#### Dataset ####
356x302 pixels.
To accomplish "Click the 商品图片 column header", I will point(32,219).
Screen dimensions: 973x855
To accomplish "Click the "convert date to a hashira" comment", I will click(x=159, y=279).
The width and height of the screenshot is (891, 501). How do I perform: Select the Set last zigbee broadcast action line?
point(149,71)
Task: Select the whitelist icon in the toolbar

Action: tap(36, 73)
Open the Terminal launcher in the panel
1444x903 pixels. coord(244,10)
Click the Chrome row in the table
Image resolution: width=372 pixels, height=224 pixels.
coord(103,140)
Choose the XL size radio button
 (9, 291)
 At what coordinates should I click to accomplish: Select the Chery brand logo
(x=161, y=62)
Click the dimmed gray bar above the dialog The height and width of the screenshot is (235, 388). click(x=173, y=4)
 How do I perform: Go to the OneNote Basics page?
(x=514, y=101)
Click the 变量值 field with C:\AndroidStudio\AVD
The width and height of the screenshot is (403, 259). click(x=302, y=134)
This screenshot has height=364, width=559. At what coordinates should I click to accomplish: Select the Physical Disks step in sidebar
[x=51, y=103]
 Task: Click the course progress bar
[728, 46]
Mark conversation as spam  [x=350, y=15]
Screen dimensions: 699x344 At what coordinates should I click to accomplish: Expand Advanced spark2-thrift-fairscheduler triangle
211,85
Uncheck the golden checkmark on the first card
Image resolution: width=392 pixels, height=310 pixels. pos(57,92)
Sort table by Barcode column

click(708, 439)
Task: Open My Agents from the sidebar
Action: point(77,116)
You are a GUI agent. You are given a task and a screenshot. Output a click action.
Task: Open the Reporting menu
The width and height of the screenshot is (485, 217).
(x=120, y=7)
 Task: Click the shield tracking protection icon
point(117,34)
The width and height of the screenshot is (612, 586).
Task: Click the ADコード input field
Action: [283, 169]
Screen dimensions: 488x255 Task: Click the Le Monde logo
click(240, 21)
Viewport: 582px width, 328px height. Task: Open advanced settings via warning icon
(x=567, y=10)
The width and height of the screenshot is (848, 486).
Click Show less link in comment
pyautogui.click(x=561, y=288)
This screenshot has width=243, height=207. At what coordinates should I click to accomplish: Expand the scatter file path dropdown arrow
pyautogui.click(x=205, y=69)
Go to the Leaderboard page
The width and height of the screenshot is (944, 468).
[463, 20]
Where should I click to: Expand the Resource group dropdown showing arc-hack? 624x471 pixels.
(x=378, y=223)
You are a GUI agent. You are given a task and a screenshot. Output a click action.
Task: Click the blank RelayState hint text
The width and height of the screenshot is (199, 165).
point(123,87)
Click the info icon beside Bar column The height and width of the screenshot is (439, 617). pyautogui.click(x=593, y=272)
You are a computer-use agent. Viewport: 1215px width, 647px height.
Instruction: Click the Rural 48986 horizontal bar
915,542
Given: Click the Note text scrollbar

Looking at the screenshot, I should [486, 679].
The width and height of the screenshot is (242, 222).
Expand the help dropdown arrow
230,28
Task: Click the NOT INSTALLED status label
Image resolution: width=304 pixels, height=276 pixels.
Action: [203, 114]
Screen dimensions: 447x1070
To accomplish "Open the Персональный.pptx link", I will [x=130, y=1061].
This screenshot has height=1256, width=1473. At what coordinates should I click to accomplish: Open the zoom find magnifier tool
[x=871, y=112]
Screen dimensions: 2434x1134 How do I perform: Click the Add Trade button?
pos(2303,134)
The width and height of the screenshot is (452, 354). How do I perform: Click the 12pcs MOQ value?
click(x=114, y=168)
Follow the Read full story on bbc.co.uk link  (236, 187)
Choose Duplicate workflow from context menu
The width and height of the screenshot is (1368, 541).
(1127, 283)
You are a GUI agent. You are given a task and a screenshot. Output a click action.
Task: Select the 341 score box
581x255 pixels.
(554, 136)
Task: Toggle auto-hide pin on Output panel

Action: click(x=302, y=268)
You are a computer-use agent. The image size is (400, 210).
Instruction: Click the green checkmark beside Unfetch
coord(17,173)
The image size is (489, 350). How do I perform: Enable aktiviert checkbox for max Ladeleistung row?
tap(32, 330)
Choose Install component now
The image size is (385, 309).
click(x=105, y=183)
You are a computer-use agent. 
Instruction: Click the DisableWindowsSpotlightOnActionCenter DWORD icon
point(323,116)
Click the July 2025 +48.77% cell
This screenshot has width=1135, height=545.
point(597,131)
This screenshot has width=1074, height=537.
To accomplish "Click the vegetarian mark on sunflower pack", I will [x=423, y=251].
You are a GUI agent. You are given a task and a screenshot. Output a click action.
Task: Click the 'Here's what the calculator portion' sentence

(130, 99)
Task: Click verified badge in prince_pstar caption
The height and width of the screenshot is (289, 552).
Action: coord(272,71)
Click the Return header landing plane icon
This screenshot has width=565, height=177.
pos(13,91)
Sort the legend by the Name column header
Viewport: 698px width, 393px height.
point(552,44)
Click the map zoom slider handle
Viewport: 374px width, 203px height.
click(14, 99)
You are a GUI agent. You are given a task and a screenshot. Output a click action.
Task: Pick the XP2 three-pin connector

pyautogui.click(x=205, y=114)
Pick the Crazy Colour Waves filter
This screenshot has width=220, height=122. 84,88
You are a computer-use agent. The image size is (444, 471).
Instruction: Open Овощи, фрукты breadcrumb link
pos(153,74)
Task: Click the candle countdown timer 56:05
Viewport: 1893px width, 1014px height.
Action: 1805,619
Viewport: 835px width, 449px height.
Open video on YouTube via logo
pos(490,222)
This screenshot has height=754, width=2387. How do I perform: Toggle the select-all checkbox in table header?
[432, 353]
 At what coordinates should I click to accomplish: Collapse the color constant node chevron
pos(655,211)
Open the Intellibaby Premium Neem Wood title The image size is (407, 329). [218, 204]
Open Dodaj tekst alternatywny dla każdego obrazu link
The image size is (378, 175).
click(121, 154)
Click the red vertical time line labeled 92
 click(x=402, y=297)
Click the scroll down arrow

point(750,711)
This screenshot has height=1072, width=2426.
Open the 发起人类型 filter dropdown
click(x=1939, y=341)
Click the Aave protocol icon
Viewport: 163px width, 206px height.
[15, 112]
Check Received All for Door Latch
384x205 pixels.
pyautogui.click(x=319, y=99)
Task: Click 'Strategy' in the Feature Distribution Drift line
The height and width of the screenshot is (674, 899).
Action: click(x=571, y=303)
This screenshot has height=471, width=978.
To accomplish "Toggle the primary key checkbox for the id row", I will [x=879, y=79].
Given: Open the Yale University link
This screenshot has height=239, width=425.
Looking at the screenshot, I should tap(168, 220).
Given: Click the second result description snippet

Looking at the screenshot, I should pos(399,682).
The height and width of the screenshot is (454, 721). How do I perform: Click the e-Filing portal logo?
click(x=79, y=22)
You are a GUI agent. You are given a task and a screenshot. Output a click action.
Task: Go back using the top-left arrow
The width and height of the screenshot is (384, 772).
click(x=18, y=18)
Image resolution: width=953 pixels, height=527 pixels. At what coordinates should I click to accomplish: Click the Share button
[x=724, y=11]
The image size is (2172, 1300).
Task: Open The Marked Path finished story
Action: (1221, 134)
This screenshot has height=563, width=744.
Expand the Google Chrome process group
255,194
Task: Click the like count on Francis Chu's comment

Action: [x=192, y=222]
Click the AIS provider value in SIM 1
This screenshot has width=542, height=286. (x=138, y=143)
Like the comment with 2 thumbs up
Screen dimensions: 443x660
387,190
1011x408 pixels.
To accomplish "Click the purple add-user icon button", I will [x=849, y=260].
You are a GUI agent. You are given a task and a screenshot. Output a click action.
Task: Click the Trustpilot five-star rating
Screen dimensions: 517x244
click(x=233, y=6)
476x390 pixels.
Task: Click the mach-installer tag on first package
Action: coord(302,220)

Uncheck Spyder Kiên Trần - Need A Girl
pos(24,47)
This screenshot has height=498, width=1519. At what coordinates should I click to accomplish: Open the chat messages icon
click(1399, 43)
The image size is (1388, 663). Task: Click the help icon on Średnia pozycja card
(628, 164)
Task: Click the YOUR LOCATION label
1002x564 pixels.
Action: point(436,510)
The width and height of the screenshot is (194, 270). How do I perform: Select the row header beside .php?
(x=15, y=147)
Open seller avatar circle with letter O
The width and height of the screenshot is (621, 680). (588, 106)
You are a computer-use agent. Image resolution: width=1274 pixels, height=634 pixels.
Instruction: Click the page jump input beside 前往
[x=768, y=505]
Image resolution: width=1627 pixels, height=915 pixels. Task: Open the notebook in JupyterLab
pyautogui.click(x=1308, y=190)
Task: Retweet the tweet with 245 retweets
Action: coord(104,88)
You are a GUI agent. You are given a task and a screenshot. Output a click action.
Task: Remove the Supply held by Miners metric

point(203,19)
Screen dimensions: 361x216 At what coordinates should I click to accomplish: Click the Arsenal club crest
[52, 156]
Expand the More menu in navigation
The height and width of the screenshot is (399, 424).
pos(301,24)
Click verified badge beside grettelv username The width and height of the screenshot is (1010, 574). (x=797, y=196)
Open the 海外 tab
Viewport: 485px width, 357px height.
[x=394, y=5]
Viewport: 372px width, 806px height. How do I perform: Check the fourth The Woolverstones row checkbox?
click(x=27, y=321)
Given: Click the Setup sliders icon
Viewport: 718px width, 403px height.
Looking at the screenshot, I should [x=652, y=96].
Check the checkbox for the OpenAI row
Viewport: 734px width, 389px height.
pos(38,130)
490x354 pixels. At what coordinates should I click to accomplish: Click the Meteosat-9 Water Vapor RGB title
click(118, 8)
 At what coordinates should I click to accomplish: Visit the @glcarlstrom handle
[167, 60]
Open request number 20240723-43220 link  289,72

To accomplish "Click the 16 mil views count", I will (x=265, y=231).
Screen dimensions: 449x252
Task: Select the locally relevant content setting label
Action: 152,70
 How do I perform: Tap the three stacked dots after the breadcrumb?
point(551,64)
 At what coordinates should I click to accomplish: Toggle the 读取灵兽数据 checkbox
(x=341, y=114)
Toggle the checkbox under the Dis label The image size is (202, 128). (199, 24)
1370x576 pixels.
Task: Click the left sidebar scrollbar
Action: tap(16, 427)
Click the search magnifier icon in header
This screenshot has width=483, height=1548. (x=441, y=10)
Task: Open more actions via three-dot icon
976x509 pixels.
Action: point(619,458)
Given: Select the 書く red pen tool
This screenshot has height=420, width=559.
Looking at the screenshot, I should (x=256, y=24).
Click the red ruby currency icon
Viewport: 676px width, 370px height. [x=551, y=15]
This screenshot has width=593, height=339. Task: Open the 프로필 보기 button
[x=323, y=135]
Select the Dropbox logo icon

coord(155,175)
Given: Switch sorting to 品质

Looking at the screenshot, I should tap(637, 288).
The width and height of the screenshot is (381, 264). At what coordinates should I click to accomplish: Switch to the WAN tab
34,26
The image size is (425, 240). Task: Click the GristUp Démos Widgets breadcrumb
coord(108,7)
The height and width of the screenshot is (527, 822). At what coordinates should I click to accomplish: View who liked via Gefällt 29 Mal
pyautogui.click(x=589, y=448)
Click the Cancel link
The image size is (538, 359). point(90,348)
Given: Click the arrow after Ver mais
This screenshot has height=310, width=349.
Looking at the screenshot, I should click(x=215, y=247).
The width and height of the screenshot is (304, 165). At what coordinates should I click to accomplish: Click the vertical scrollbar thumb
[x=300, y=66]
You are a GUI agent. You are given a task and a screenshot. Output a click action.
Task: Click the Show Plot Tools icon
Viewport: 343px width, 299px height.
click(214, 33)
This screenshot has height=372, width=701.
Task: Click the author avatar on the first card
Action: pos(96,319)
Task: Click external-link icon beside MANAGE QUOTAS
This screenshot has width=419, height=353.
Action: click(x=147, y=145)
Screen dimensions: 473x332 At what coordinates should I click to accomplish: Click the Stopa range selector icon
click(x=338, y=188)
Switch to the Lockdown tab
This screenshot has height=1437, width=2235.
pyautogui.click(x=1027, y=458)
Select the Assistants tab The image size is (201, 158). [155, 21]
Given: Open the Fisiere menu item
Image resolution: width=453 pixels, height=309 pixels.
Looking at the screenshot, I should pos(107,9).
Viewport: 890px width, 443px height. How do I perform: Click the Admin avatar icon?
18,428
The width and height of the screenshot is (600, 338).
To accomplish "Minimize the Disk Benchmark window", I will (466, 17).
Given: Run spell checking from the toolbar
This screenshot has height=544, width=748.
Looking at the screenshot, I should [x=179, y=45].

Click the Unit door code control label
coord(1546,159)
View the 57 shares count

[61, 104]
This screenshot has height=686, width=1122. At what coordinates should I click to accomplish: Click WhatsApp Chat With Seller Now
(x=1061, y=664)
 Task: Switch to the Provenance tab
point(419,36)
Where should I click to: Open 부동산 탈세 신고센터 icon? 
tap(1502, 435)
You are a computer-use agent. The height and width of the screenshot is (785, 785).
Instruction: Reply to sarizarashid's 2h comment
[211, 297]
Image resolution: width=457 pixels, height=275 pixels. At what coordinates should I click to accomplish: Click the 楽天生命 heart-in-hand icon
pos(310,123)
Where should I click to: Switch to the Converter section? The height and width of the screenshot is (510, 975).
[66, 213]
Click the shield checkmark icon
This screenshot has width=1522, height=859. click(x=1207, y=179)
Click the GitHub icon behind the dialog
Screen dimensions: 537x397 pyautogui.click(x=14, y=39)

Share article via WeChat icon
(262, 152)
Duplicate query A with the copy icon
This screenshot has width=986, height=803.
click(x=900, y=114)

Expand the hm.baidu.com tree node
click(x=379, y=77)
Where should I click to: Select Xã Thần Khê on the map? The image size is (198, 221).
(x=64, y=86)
####
• Objective: Copy out, with no changes, the part of the items that runs from their very first line through the line containing "(x=514, y=101)".

• Solution for this task:
356x302 pixels.
To accomplish "Click the 商品图片 column header", I will point(32,219).
Screen dimensions: 973x855
To accomplish "Click the "convert date to a hashira" comment", I will click(x=159, y=279).
The width and height of the screenshot is (891, 501). How do I perform: Select the Set last zigbee broadcast action line?
point(149,71)
Task: Select the whitelist icon in the toolbar

Action: tap(36, 73)
Open the Terminal launcher in the panel
1444x903 pixels. coord(244,10)
Click the Chrome row in the table
Image resolution: width=372 pixels, height=224 pixels.
coord(103,140)
Choose the XL size radio button
 (9, 291)
 At what coordinates should I click to accomplish: Select the Chery brand logo
(x=161, y=62)
Click the dimmed gray bar above the dialog The height and width of the screenshot is (235, 388). click(x=173, y=4)
 How do I perform: Go to the OneNote Basics page?
(x=514, y=101)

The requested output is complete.